Guns are bad. And people aren't much better. Such is the straightforward message of Lord Of War. But while the film is powered by a righteous anger, it is also very funny, stylish and daring. Nicolas Cage melds his action man and off-kilter personalities together to play Yuri Orlov, a Ukrainian-American entrepreneur who realises gun-running is a business that will never die - providing you don't get killed with your own merchandise. He's clever and heartless, a little like the movie.

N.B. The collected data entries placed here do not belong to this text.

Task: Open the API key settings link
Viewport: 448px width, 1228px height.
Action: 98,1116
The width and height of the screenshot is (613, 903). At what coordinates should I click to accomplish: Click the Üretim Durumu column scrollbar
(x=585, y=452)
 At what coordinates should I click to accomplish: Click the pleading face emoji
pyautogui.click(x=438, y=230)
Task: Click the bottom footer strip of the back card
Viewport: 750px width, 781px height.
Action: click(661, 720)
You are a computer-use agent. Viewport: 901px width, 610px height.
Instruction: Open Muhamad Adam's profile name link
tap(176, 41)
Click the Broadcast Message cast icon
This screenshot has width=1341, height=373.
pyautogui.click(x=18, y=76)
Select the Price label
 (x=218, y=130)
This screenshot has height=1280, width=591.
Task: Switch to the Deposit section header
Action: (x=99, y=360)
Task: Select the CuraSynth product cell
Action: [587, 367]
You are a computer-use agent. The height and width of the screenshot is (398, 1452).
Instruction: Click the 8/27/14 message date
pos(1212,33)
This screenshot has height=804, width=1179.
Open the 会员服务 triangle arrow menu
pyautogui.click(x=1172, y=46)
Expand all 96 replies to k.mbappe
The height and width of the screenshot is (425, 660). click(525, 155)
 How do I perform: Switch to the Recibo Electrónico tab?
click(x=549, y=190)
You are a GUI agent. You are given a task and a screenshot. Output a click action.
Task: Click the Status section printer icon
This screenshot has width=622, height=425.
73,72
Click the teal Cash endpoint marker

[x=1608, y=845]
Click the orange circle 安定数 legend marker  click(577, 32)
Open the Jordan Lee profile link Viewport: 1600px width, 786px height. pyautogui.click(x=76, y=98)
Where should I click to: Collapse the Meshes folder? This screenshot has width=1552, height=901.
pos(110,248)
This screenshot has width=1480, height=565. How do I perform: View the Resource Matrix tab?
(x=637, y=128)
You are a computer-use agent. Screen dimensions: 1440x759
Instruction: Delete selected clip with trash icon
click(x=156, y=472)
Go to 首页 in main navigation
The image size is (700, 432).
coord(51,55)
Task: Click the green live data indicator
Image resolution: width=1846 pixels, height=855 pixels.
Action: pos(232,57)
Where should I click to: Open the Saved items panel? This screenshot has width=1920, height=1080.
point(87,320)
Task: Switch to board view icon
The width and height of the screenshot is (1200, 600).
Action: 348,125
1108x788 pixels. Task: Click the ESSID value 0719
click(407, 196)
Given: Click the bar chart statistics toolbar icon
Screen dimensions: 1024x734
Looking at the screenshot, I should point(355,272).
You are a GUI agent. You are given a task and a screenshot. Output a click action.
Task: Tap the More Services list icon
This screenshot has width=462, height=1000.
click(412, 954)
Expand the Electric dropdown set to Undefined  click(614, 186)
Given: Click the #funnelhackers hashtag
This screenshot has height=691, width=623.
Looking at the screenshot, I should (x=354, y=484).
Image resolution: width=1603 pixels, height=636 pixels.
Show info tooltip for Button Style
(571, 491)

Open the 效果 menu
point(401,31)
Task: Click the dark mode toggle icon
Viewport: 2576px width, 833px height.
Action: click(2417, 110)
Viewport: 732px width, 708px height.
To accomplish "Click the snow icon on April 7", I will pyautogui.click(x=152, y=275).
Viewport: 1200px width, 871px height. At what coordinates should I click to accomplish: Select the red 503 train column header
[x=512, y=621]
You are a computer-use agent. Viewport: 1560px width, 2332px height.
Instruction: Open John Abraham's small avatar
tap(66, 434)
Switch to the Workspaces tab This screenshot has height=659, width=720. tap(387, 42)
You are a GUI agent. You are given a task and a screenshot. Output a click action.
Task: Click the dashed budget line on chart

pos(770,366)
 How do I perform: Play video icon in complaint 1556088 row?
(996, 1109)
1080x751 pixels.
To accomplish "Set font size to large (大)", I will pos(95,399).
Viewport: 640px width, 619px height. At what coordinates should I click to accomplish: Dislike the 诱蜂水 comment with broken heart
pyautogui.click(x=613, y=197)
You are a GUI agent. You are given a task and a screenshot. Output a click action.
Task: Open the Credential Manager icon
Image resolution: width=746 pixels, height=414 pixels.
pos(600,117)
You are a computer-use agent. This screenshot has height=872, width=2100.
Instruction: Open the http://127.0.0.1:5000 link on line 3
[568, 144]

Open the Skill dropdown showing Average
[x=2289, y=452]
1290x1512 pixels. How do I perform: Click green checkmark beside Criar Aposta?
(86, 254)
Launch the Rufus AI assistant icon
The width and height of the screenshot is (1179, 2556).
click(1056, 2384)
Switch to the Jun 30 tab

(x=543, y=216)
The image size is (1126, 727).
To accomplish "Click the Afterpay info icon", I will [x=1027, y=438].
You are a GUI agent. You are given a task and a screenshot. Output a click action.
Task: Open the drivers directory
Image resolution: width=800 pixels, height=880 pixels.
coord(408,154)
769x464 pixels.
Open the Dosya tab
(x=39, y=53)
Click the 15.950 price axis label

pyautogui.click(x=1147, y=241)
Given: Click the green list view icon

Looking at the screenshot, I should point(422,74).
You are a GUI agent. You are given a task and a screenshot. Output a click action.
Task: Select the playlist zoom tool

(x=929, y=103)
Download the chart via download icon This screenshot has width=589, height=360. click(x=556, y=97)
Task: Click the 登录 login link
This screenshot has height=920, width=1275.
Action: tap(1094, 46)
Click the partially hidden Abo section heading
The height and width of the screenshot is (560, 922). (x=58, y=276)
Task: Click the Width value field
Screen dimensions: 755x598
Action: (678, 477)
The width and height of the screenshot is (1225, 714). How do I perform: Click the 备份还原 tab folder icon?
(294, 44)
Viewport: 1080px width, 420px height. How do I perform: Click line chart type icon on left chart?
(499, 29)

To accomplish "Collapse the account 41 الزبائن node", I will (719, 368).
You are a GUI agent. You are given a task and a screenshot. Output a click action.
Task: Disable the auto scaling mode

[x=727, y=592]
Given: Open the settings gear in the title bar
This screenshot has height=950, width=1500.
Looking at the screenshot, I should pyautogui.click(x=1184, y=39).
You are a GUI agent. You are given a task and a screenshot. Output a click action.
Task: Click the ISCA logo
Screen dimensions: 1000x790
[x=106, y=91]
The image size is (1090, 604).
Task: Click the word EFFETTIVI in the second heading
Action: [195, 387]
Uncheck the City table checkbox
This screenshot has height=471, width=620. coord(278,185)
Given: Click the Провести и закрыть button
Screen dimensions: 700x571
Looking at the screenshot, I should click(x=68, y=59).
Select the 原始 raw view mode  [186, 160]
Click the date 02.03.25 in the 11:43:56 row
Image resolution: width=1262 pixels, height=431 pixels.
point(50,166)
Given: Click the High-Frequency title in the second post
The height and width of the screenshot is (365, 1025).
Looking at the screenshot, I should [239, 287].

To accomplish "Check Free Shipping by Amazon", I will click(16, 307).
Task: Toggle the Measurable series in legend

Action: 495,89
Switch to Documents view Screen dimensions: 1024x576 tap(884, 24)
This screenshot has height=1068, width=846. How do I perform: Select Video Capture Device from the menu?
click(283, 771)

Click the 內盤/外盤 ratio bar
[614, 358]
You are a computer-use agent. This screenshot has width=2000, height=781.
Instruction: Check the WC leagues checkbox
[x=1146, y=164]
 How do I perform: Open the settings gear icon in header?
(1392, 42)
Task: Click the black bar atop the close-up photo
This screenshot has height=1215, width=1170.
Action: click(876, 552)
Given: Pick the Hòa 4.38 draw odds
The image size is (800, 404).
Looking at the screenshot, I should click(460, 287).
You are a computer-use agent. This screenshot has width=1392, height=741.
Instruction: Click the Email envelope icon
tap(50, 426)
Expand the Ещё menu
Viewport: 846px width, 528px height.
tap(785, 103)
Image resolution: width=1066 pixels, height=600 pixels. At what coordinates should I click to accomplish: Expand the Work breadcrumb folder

The film is relentlessly well-written: each exchange, each line of Cage's extensive voiceover, is exquisitely crafted. At one point Yuri quotes Oscar Wilde and it's a credit to writer/director Andrew Niccol's wit that swathes of his original writing could be confused with the legendary Irish playwright or the best of Woody Allen. "Is this how you want to be remembered?" asks Anatoly (the excellent Jared Leto) about his brother's relentless profiteering. "I don't want to be remembered at all," replies Yuri. "That means I'm dead."
"CUTTING AND CLEVER"
The dialogue is both a massive strength and a peculiar weakness. It's so cutting and clever the action never feels much like life, the characters aren't given space to breathe and there's no sense of soul beneath their corrosive cynicism. That is what stops Lord Of War being a great film. But it is still a very good and timely one: a groan at the bloody horror in the world and a celluloid bullet aimed at the governments and businessmen who profit from it.